Just as a reminder, some of you will find 6 or 7 opcodes with bugs, and you will feel certain that
all of these bugs exist. In actuality, what is happening is that one of the instructions you think is
correct is in fact buggy, and that bug is deceiving you into thinking that correct instructions are
buggy.
What to Turn In
For this lab project, turn in all of your diagnostic programs. Describe the testing methodology that
motivates the design of your program suite. Tell us how your programs systematically test the
processor, and explain why these tests were able to find the bugs you found.
Also, turn in a description of the specific errors that you found, and note which test program excited
each error.
Point out the machine language instruction sequences in your diagnostic suite that tests each of the
"things you should check for" listed earlier in this section. Points will be taken off if you did not
test for all of these items, even if you found all of the bugs! We want to see that you can design
systematic tests for an ISA.
In particular, don't ignore the list of "things you should check for", and just write tests for whatever
ideas came to mind.
How to Submit
Copy your lab report, which is a .pdf, a .doc, or a .html file, and all your source code into an
empty directory. Assuming the directory is "submission", make a tar ball of the directory using
the following command:
tar czvf [your_first_name]_[your_last_name]_lab1.tar.gz submission.
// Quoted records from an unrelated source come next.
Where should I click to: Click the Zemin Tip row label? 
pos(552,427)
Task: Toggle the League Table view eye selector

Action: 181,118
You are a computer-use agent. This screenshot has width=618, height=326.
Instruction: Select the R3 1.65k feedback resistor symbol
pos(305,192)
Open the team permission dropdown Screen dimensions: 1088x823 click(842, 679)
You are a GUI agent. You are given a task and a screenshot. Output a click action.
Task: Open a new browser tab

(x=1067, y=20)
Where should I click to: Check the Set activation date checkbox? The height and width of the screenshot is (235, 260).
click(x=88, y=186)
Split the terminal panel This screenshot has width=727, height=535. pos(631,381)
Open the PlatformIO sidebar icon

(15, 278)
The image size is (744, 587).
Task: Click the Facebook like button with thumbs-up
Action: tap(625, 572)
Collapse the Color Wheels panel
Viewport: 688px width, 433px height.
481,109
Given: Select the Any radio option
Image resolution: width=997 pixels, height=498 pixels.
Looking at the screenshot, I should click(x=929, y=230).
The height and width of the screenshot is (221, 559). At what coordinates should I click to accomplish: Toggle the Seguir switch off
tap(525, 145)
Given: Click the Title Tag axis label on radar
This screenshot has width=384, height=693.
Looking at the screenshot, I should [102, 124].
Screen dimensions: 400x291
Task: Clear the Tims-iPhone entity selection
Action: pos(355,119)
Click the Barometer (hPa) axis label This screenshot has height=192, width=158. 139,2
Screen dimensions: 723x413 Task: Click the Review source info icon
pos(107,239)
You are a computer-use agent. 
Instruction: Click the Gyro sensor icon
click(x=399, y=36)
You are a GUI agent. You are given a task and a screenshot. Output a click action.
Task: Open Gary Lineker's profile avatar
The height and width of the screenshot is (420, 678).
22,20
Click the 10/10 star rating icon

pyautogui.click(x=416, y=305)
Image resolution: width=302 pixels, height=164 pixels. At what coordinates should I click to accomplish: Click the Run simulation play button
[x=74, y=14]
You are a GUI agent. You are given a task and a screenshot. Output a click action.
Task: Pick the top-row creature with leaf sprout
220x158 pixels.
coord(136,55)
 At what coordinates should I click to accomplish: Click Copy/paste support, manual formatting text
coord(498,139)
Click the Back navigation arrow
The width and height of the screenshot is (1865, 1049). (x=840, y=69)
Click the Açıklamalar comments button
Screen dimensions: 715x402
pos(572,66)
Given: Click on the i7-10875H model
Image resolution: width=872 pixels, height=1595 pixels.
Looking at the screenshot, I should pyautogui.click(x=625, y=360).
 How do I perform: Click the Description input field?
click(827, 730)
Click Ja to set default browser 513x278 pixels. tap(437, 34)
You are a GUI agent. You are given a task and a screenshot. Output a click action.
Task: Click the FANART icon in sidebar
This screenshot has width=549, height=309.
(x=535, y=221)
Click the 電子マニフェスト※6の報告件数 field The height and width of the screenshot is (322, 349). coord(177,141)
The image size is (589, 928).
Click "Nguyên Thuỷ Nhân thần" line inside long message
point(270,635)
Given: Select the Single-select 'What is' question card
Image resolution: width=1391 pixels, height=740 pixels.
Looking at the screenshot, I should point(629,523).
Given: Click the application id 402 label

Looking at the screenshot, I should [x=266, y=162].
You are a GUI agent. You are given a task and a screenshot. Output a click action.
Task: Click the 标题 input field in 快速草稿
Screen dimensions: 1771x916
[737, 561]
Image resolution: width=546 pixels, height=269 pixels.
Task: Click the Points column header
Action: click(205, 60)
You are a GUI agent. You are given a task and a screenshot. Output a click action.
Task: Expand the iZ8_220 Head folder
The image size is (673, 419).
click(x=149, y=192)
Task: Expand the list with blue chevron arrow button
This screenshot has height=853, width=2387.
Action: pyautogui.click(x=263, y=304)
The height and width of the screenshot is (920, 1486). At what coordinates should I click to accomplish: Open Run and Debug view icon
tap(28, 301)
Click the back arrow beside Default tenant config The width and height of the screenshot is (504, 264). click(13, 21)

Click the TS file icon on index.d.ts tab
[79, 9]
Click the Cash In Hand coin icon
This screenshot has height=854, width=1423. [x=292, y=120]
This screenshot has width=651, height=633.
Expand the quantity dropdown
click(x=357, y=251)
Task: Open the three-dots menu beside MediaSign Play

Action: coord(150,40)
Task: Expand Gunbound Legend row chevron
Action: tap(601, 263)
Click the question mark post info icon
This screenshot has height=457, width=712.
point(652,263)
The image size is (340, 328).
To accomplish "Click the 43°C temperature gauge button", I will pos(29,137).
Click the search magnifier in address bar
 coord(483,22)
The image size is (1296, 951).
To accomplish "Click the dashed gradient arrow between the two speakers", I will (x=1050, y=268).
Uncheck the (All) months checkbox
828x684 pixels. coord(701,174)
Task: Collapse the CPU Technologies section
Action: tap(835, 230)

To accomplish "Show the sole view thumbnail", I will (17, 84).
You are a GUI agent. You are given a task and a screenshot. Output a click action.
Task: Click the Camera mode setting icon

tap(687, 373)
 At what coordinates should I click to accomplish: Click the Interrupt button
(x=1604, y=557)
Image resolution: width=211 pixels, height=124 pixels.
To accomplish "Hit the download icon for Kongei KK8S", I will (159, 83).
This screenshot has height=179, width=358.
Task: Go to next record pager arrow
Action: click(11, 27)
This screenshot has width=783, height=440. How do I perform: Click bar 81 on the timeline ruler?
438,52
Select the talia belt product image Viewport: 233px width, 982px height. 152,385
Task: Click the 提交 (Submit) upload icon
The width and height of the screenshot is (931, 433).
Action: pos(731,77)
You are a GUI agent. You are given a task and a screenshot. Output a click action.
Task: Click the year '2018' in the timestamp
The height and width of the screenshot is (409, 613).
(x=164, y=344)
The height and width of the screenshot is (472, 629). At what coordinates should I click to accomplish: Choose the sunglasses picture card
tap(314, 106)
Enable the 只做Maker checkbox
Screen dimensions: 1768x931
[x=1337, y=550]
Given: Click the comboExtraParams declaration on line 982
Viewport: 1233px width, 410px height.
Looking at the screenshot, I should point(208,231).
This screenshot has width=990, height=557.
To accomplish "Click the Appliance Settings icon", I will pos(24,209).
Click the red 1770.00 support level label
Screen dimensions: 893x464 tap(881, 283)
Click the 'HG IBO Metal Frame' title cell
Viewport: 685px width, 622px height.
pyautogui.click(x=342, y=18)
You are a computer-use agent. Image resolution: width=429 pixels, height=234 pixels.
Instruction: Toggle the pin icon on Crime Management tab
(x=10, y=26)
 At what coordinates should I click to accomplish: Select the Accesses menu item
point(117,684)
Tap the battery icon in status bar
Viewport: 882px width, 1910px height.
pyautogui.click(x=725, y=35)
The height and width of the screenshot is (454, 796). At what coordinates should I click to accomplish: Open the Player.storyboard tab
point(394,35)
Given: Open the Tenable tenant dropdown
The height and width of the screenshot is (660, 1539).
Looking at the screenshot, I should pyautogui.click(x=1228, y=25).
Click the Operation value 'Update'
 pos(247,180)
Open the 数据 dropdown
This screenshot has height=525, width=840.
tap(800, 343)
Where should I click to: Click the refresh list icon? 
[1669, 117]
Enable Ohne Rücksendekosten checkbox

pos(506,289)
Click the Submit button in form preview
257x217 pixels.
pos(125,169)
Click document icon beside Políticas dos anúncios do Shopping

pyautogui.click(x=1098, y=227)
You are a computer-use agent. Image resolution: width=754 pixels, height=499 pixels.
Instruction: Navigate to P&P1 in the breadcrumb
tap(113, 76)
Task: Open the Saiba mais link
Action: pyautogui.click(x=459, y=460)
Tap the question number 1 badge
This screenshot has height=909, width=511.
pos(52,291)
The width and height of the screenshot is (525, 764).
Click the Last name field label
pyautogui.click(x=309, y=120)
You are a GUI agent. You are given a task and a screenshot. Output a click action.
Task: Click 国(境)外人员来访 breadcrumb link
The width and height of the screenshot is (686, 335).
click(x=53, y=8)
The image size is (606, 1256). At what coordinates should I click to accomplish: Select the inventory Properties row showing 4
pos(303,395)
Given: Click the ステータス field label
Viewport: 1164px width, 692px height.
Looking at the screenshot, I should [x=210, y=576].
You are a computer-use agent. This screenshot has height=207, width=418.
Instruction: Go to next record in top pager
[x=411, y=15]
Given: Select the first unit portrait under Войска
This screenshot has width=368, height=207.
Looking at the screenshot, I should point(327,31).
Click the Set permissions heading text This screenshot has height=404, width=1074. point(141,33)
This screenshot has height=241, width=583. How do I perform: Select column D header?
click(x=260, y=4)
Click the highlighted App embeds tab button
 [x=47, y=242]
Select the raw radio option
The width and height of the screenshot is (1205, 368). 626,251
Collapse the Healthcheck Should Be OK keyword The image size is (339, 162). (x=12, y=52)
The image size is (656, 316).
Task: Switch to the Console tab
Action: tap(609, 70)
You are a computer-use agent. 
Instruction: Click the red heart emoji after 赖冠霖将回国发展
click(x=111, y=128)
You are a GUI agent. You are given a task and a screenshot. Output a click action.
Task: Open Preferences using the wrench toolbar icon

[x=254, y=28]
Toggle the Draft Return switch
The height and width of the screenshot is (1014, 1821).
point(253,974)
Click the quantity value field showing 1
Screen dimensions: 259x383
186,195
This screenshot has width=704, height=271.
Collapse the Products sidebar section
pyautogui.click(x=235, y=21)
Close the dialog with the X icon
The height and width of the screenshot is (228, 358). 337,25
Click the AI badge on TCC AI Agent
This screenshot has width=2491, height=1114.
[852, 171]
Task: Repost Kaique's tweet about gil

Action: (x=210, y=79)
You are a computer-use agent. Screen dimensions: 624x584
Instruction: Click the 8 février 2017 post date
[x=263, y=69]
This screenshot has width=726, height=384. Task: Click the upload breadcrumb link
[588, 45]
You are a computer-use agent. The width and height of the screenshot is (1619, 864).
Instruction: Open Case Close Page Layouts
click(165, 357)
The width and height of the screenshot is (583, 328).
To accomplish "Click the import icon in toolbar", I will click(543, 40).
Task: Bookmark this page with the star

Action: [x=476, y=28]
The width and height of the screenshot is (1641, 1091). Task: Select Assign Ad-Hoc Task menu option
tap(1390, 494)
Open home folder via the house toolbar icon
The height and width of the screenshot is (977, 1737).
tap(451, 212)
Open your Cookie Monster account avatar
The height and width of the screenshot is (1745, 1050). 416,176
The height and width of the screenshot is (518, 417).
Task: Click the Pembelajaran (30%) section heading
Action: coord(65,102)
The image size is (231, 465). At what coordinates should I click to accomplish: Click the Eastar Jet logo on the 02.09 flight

Replace [your_first_name] and [your_last_name] with your first name and your last name.
Use the submission function of Canvas to submit the tar ball file.
Setup Instructions:
All files are located on mlb.acad.ece.udel.edu. First you need to copy exception.s to your work
directory. When you run spim or spim_broken, exceptions.s must be in the current directory, that
is, the directory "./". All the spim programs and exception.s can be found at /usa/xli/spim.
For mlb.acad.ece.udel.edu and other departmental linux machines:
spim_broken_linux: Buggy version of spim.
spim_linux: Correct version of spim.